Until my new favorite people Kareem and Julian came along.  They co-founded Melt Bakery, which specializes in the best ice cream sandwiches I've ever tasted.  Kareem is a bespectacled, food-loving Lebanese entrepreneur, and Julian is the guy in the kitchen, formerly of Lever House.  They work every weekend at the Hester Street market, which is a collection of antique vendors and food stalls in a park in the Seward Park housing projects.  It doesn't sound like a promising locale, and on a rainy Sunday afternoon, I wasn't quite sure if ice cream was the thing, but Kareem's smiling face (and the ice cream sandwiches he handed me) put my doubts to bed.

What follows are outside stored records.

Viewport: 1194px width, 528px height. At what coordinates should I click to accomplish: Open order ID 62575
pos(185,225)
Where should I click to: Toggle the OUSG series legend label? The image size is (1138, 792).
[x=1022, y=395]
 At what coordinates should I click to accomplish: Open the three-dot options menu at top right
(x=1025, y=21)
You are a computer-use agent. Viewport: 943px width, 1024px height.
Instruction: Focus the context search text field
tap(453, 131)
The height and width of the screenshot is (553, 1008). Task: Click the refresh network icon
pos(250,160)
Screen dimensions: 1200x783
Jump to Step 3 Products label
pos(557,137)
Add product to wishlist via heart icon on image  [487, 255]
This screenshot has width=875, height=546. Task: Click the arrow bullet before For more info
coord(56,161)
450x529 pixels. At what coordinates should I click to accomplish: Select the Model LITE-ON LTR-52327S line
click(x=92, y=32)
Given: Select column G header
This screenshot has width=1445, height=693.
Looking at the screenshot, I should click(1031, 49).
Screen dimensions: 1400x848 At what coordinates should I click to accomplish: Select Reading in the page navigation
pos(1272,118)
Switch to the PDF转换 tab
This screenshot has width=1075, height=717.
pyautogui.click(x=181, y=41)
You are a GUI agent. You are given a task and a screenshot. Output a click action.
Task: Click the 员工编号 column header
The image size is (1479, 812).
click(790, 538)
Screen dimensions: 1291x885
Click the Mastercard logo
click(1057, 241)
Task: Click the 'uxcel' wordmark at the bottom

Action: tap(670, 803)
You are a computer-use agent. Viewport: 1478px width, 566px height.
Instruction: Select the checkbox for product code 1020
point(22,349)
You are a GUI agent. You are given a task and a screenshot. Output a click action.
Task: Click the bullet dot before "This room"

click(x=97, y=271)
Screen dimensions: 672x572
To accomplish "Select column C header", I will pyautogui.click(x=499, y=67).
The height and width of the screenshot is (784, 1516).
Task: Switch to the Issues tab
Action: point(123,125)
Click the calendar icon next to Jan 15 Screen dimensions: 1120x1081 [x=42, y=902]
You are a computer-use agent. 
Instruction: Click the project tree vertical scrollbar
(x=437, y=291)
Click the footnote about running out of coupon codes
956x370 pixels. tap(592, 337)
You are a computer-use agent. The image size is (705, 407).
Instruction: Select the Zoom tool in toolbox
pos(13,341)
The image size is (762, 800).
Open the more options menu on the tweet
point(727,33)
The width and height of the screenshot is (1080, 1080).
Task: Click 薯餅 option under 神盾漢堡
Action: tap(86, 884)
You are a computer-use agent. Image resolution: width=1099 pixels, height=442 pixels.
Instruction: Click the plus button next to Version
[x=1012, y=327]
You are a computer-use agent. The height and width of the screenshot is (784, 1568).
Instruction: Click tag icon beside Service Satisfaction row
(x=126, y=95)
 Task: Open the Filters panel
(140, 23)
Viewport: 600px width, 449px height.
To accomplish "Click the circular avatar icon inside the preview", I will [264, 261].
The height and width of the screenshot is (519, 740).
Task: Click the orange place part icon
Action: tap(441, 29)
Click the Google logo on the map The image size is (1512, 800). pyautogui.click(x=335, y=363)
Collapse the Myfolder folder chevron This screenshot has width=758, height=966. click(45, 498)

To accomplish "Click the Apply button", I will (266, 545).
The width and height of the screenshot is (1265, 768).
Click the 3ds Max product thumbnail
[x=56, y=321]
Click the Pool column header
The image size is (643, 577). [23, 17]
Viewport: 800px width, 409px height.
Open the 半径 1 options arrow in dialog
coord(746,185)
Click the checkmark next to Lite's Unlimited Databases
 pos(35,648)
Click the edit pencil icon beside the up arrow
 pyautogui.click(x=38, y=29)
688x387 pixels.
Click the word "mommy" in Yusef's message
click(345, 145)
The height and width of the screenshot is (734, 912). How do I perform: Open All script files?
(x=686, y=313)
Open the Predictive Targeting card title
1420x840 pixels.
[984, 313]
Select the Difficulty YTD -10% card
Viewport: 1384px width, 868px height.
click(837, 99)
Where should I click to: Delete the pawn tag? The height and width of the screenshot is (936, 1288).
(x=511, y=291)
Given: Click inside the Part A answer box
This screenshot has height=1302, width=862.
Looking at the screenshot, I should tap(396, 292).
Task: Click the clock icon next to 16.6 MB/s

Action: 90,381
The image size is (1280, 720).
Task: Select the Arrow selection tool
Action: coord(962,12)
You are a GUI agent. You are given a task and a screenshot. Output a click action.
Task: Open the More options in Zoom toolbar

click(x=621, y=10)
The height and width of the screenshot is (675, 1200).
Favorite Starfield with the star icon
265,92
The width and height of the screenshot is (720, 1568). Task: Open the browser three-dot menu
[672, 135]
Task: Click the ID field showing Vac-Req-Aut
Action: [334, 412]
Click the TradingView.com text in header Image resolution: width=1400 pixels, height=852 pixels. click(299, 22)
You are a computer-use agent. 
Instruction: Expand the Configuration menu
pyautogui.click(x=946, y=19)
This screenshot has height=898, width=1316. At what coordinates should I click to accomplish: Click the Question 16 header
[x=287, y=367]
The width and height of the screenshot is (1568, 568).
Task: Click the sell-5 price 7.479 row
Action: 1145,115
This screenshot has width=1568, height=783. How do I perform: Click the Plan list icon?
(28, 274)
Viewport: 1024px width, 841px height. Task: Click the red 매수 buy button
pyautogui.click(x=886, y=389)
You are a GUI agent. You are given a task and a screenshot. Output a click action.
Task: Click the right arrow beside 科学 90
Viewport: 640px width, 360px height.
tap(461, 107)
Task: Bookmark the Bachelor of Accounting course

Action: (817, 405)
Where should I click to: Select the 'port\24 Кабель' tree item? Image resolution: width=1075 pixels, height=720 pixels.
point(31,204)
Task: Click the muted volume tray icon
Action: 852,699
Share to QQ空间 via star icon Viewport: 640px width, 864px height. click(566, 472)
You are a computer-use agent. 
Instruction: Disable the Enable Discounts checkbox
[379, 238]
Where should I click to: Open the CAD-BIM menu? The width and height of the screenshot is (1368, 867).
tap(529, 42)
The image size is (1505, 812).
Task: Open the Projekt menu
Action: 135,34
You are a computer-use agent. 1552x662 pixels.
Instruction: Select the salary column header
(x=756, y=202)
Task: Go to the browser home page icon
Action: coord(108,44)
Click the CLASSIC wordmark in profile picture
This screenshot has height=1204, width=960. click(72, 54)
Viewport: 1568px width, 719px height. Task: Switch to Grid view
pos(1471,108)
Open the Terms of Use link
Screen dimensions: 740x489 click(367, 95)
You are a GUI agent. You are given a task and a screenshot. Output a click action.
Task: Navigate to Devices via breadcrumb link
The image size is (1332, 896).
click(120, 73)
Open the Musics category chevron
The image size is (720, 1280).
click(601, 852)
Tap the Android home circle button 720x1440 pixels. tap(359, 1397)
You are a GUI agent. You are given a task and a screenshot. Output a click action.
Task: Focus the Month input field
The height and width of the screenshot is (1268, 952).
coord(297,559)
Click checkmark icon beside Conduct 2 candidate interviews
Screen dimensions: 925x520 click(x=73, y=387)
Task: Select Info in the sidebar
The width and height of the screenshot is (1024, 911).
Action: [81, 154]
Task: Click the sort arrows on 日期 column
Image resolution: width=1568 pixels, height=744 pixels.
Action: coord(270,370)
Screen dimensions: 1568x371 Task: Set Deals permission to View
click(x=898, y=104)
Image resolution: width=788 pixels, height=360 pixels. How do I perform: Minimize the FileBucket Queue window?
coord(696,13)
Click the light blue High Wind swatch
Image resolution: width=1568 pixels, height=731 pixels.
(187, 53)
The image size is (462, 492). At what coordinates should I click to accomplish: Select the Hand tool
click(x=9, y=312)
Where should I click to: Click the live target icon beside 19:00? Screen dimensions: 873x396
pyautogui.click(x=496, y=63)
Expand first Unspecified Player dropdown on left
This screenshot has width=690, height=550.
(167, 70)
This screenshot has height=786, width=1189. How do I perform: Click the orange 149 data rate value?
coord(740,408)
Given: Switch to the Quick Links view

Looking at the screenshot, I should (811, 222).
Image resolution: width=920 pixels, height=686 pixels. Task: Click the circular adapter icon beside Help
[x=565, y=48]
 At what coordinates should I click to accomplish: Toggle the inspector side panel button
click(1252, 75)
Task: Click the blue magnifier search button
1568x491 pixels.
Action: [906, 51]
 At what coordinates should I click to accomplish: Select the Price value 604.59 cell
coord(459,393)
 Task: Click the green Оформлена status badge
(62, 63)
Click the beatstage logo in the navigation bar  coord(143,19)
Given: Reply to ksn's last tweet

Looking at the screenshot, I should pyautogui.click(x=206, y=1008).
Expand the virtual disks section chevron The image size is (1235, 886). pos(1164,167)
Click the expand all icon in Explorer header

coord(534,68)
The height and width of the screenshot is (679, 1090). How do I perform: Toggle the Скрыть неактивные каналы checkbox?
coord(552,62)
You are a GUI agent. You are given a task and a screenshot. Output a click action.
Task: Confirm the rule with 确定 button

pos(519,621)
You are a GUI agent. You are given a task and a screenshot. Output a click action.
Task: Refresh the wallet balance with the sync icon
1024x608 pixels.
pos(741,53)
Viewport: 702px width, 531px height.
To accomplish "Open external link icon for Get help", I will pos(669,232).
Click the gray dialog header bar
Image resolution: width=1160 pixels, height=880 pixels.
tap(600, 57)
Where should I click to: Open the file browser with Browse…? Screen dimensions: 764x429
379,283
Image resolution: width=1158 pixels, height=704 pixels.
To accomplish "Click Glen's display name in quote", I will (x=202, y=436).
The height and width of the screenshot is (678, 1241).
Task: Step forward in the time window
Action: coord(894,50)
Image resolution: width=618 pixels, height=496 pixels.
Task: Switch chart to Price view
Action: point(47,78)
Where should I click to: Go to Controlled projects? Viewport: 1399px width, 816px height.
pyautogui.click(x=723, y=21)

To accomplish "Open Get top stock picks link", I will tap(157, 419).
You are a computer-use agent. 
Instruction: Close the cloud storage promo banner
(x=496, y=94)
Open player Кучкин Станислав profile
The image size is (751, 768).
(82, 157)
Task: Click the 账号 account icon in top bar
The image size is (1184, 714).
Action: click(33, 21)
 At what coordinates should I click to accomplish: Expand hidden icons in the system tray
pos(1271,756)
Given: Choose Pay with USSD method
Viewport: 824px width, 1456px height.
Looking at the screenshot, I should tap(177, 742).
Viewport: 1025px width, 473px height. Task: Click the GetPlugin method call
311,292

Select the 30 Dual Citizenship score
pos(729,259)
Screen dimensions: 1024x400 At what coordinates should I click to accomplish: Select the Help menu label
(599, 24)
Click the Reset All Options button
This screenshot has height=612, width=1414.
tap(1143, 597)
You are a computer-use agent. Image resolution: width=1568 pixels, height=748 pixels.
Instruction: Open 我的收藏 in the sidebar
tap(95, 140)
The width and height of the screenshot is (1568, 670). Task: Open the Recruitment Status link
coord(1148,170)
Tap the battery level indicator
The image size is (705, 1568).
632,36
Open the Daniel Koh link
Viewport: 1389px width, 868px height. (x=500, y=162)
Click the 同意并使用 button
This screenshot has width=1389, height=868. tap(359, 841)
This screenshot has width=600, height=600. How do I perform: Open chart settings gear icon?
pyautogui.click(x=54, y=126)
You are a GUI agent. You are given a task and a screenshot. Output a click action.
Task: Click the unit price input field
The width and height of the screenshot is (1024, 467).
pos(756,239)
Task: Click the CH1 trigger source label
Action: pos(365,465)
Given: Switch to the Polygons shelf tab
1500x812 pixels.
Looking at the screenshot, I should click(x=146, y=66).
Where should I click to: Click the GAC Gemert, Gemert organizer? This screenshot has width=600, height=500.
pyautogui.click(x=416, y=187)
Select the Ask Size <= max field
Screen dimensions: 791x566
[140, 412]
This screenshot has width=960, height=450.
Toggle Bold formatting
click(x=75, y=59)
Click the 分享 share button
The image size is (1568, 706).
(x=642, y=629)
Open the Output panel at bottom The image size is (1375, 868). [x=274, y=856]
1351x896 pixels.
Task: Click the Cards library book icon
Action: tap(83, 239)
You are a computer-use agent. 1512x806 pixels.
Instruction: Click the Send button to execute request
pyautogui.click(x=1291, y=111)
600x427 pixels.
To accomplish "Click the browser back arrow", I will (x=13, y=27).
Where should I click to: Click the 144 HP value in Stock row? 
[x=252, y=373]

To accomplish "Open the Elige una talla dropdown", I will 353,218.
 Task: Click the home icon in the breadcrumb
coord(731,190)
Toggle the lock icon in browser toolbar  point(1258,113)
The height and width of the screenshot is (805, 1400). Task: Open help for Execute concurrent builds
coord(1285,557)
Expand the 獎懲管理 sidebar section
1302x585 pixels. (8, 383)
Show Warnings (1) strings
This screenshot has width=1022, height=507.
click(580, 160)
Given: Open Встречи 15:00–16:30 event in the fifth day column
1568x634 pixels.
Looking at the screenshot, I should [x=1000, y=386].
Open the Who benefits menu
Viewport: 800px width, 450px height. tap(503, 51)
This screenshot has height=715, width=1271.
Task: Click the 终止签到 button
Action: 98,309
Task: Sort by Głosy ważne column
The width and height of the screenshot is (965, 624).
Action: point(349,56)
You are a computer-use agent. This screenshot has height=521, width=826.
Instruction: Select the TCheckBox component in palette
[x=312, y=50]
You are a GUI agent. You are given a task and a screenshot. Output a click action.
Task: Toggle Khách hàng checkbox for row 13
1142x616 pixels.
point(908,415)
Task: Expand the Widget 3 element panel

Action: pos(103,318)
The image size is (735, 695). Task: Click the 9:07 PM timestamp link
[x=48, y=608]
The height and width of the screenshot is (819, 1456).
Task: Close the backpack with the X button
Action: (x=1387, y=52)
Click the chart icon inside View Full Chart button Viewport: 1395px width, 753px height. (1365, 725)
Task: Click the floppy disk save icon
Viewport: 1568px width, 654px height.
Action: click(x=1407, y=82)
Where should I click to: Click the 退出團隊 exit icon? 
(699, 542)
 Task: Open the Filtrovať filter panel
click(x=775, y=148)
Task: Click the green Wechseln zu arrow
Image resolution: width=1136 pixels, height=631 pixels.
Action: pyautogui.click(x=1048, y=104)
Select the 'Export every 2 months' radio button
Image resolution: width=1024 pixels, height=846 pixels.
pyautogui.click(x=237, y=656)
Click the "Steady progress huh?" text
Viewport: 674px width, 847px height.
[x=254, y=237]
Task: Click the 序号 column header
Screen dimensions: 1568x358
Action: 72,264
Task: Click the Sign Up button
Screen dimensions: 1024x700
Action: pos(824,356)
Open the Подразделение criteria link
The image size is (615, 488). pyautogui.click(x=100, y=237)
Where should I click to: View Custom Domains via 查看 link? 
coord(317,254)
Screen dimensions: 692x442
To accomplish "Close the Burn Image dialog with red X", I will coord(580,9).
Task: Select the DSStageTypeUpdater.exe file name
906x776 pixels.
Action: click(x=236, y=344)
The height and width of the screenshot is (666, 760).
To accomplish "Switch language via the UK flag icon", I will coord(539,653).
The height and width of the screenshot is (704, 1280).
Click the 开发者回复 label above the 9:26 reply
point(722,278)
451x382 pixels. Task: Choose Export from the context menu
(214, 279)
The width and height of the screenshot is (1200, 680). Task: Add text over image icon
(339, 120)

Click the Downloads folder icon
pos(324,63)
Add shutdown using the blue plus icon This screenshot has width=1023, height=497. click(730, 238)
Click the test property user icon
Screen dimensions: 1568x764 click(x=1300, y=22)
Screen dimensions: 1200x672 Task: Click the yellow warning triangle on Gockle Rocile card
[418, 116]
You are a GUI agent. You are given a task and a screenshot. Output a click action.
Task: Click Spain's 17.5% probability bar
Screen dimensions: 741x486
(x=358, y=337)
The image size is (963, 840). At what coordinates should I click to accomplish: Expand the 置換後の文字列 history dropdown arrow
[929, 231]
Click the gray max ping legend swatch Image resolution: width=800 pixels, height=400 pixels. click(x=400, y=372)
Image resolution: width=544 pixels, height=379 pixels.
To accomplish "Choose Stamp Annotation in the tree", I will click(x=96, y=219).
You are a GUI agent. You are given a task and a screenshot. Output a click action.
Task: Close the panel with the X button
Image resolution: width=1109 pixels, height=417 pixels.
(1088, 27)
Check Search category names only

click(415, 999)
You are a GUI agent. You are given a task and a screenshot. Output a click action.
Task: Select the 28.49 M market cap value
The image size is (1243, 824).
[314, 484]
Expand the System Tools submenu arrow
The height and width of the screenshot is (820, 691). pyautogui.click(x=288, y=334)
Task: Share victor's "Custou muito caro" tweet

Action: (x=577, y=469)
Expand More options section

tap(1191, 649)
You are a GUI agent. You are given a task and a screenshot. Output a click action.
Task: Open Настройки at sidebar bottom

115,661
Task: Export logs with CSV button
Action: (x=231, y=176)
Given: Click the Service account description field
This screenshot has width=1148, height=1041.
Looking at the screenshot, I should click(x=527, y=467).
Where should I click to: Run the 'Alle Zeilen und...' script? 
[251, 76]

He first offered me the Cinnamax, cinnamon ice cream between two snickerdoodles.  I adore any and all things cinnamon, and Julian makes his ice cream with both ground cinnamon and by steeping his custard with whole cinnamon sticks.  The cookies were your standard butter cookies with cinnamon and sugar on top, but the ice cream was very, very, intensely cinnamony.  Each bite was like a concentrated, elegant bowl of Cinnamon Toast Crunch.  My only criticism, which Kareem took like a man, was that I prefer a more generous amount of ice cream with respect to how thick the cookies were.  In other words, the ice cream should play a starring role, with the cookies functioning as back-up.  There may be protest coming from some quarters (I haven't yet had this debate with Julian, the chef), but this is, after all, an ice cream blog, written by an ice cream lover.

Next came the Cocoa Daddy, salted caramel ice cream sandwiched between two Valrhona-laced brownies.  I had seen this matchup online, and it sounded like it could go one of two ways: nauseatingly rich and sweet, or luxurious and indulgent.  Guess which way it went?  Yes.  Two for two, boys!  The salt kept the caramel ice cream from wandering off into overly-sweet dulce de leche territory, and lovely bittersweet shards of chocolate punctuated the brownies.
Kareem and me

Lastly (for this week, at least), I tried their marquis sandwich, the Belle - peach ice cream between two slender discs of brown butter bourbon shortbread.  Julian uses white peaches from the greenmarket, and roasts them to bring out their flavor.  The cookies were very, very rich, and again I'd prefer a bit more ice cream to cookie, but this was a very unique, and very luscious combination.  It was faintly hedonistic, something a wealthy family from Savannah, Georgia might serve at an afternoon luncheon.

Well done, Julian and Kareem.  Looking forward to trying more.